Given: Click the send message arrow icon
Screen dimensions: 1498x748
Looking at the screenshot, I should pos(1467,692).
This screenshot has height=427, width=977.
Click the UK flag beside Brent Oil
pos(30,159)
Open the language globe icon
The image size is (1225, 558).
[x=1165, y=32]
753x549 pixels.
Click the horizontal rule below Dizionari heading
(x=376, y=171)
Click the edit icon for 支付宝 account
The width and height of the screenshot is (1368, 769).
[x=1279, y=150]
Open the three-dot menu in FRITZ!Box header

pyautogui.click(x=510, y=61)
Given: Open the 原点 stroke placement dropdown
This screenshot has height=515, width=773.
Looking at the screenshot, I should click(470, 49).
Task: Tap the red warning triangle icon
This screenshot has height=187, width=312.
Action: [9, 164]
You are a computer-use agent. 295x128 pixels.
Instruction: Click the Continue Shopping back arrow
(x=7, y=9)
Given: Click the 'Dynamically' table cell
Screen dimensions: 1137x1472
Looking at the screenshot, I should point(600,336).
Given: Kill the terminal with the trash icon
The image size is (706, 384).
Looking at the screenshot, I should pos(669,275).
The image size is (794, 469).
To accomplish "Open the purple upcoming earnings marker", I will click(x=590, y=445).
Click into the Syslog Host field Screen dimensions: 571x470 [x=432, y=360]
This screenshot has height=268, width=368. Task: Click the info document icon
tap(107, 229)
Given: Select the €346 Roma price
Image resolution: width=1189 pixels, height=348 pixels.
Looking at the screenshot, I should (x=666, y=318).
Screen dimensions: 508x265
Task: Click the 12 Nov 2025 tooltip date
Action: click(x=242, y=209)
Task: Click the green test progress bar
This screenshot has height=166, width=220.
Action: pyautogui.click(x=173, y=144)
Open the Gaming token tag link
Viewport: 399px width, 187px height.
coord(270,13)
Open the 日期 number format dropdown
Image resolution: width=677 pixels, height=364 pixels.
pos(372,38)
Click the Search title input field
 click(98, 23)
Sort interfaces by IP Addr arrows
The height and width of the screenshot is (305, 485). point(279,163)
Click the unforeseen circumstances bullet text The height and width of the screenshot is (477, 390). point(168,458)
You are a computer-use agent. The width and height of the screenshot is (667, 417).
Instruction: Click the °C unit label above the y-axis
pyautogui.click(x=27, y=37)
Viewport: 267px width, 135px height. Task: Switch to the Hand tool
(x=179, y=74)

---+---

BRIEF>
Please state the number of lines in the listing that include the word "Given", with no other words.

RESULT OF THIS EXERCISE>
5